The regulation is over 20 years old and the notice is just a reminder, the U.S. was quick to point out to journalists who scrambled to draw parallels to the European Union’s settlement labeling guidelines published late last year.
And while there are some significant differences between the two regulations regarding settlement products, primarily that under EU rules settlement goods are ineligible for duty free import, the message is the same.
Israel has never annexed the West Bank (save for East Jerusalem) and no country has ever recognized Israeli claims to the West Bank, East Jerusalem, the Gaza Strip or Golan Heights. Over the past two decades, however, under the cover of various peace processes, the number of Israelis living on occupied land has swelled and swelled to well past 500,000 settlers.
Israeli leaders from across the political spectrum speak of “consensus settlement blocs” as if there is no question that large swaths of the West Bank will remain under Israeli control forever, regardless of whether the Palestinians or anybody else consents. Ministers in the current government openly advocate the unilateral annexation of more than 60 percent of the West Bank.
When it comes to Israel’s economy, financial instruments, national infrastructure, natural resources, and the legal system for Israeli citizens, the Green Line — where Israel ends and Palestine begins as far as the world is concerned— no longer exists. Israel’s civilian hold on the West Bank, like its military regime that rules its Palestinian residents, has become an accomplished fact on the ground.

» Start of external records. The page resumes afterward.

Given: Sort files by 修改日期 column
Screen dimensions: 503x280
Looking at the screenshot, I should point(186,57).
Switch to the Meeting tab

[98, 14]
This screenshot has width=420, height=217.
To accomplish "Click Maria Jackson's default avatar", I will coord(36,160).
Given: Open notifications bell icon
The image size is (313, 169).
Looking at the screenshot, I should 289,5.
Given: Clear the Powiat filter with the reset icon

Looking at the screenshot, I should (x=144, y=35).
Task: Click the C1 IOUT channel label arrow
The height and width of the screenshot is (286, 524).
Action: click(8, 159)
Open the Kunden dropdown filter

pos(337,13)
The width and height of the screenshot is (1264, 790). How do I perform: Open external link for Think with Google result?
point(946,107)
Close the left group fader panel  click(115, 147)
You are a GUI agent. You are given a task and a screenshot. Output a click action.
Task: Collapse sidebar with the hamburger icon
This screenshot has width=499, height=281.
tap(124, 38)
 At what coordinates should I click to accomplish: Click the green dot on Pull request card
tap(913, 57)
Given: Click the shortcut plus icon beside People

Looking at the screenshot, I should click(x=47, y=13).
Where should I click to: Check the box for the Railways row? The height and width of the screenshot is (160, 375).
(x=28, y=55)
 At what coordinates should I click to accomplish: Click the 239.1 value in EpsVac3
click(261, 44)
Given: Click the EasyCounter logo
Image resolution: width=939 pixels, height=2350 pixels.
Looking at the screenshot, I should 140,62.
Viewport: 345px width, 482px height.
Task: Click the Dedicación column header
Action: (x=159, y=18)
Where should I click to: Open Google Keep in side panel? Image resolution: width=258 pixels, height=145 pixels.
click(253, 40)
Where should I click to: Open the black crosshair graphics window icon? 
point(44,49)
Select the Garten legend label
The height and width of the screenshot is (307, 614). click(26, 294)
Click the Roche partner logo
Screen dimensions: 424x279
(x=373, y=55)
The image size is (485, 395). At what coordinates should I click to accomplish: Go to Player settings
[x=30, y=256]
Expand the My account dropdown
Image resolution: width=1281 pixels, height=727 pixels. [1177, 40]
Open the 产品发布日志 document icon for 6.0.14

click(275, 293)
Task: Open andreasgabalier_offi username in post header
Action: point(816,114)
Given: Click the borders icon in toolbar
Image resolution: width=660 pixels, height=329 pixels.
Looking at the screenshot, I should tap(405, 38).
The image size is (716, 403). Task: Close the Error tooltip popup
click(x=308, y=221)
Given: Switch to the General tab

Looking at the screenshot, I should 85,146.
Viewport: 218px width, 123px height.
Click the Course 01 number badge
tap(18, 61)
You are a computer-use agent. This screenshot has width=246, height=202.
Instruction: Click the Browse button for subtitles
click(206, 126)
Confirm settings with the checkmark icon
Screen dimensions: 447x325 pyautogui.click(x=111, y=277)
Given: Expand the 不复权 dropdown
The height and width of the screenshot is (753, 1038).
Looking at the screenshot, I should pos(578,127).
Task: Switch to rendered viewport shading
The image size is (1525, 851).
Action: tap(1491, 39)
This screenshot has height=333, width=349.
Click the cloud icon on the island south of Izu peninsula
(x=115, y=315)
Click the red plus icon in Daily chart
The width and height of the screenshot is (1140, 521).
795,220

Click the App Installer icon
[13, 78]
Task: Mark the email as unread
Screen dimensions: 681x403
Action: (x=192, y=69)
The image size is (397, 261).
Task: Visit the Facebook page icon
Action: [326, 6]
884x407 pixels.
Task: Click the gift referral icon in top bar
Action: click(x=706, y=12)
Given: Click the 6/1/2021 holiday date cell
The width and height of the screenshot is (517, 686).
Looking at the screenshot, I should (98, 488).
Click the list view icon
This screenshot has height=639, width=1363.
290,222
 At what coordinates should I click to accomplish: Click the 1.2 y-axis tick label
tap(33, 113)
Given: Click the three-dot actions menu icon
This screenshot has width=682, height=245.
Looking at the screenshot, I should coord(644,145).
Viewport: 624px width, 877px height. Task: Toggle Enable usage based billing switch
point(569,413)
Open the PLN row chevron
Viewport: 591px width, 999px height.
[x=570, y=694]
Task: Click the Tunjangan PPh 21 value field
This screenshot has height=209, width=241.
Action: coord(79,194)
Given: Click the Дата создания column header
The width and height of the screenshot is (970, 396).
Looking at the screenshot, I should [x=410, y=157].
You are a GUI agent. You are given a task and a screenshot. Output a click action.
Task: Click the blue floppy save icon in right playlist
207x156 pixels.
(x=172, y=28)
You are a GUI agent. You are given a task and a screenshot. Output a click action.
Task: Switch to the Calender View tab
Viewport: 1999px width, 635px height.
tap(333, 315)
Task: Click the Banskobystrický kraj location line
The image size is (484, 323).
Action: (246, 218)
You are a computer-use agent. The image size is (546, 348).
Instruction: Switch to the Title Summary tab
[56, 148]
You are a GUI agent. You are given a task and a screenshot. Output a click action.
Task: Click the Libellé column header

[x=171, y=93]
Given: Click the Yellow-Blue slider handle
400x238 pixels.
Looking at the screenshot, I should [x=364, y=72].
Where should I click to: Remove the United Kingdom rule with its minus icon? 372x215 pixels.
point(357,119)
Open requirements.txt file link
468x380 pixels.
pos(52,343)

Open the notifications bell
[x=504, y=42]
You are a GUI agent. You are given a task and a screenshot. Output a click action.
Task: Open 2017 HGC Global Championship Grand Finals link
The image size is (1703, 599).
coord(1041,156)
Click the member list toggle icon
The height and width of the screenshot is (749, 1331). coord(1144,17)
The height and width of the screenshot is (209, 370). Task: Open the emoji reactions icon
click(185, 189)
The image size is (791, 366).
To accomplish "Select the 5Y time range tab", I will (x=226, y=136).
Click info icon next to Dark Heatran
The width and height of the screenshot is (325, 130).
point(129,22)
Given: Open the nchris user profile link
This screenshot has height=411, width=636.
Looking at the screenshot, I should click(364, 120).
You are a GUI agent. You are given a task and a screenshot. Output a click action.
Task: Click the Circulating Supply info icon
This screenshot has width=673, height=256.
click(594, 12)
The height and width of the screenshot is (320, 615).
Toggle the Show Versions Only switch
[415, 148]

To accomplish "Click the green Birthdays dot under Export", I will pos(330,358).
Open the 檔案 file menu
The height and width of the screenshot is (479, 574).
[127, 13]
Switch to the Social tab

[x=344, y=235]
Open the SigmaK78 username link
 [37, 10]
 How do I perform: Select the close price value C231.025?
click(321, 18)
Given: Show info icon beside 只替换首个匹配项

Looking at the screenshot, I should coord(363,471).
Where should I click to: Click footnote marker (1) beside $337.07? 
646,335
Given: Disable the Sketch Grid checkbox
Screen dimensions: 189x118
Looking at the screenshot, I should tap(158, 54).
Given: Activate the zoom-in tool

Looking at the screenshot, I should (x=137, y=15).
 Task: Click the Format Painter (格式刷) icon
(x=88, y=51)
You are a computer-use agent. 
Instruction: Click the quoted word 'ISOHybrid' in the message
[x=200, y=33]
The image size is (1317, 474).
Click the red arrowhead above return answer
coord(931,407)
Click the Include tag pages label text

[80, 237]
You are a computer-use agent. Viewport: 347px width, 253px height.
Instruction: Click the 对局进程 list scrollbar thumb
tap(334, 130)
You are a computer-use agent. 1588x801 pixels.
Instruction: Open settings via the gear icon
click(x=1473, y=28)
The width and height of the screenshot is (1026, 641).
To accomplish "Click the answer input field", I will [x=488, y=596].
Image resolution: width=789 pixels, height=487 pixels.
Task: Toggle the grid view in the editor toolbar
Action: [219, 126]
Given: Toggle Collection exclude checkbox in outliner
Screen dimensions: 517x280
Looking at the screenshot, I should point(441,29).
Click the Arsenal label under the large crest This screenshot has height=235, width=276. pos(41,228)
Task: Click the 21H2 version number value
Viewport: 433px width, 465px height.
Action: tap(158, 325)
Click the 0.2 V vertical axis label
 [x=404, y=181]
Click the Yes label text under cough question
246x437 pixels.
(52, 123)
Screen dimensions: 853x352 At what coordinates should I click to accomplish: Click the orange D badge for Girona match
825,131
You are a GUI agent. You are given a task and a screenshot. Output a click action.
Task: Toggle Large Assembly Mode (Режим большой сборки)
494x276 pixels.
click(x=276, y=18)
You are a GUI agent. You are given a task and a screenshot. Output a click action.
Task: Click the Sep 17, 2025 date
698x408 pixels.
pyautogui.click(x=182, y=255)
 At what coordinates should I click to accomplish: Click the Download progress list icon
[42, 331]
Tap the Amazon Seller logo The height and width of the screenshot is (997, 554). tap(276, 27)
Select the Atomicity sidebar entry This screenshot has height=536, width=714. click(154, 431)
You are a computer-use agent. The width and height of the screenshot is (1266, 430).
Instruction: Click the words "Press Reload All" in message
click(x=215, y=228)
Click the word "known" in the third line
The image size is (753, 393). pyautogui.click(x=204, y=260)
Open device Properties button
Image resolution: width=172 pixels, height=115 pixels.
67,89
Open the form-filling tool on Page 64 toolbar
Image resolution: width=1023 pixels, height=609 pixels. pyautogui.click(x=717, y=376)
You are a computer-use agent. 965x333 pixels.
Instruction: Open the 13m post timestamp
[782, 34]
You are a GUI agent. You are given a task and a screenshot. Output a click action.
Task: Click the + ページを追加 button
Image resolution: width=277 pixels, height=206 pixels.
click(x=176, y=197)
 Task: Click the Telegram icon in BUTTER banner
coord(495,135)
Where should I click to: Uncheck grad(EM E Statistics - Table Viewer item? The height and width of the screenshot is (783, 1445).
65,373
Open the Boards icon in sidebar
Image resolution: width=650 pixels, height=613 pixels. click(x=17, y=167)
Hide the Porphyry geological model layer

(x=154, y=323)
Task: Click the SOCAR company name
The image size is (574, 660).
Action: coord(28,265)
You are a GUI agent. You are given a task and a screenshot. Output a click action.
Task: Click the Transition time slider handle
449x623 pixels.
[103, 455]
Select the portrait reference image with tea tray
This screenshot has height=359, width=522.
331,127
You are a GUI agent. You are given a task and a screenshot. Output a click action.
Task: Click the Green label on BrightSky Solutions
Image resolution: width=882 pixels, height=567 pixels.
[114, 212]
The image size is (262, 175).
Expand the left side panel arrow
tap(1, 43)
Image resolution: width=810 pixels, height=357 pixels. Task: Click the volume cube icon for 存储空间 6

But make no mistake: the matter of settlements is far more serious and consequential than attempts to influence future borders. The very existence of Israeli settlements among the Palestinian population directly results in myriad human rights violations. It has created what can only be described as a system of apartheid, under which two populations living in the exact same space are subject to separate and unequal legal systems.
Over the past year or so, as prospects for a negotiated two-state solution have become less and less imaginable, there is a corresponding growing chorus of international actors who are no longer willing to treat Israel’s settlement enterprise as business as usual.
First there were the EU settlement guidelines reiterating that all agreements with Israel are valid only west of the Green Line, then its labeling guidelines for settlement goods sold in Europe. The governments of Germany, France, Italy, Spain, the UK, and the Netherlands all warned businesses based in their countries to not engage in commercial or financial activity in Israeli settlements.
Part of a burgeoning worldwide movement encouraging corporate social responsibility, a number of companies and investment funds, particularly in Europe, have been quietly reducing their ties with the Israeli settlement enterprise. For some, that has meant pulling out of the Israeli market almost entirely.
Last year, +972 Magazine reported how three Israeli cellular phone companies — including the franchisee of French-owned Orange — had been paying Israeli settlers to build cellular antennas on land the settlers stole from its rightful Palestinian owners. Earlier this month Orange announced that it is ending its brand licensing agreement in all of Israel.
Earlier this month, we reported about how Airbnb allows Israeli settlers to rent their homes to unsuspecting tourists, thereby making the occupation even more profitable. The American company is now the target of a campaign demanding that it stop doing business in the settlements.
Just last week, Human Rights Watch published a report calling on businesses to cease operating in Israeli settlements. The report, “Occupation, Inc.”, aims to demonstrate how businesses operating in settlements harm Palestinians, but also how they strengthen make the occupation itself more sustainable — and profitable.
And now the United States, which regularly expresses its opposition to Israeli settlements with measured statements that rarely ruffle anybody anywhere, has sharpened its approach on two fronts in one week. First, Ambassador Dan Shapiro said in a prominent speech that the U.S. is “perplexed” by continued settlement expansion, which he said, “raises honest questions about Israel’s long-term intentions” regarding a two-state solution.
A few days later, the U.S. reissued a guidance notice on labeling products from the West Bank, which appeared to be a warning about mislabeling of Israeli settlement goods. Pushed on the issue, the State Department clarified that as a matter of policy the United States differentiates between Israel proper and the West Bank.
These clarifications, regulations and corporate responsibility campaigns are subtle. For the most part, they do not constitute anything new — they are almost all reiterations and reminders of long-standing policies and regulations by Israel’s strongest allies. They do not deliver the shock and awe many people have come to expect from BDS, and they will have little immediate impact. Nevertheless, they are meant to send a strong and clear message: the world, including Israel’s closest allies, is no longer willing to passively accept Israel’s permanent military occupation of Palestine, and the only consensus on settlements is that they are illegal.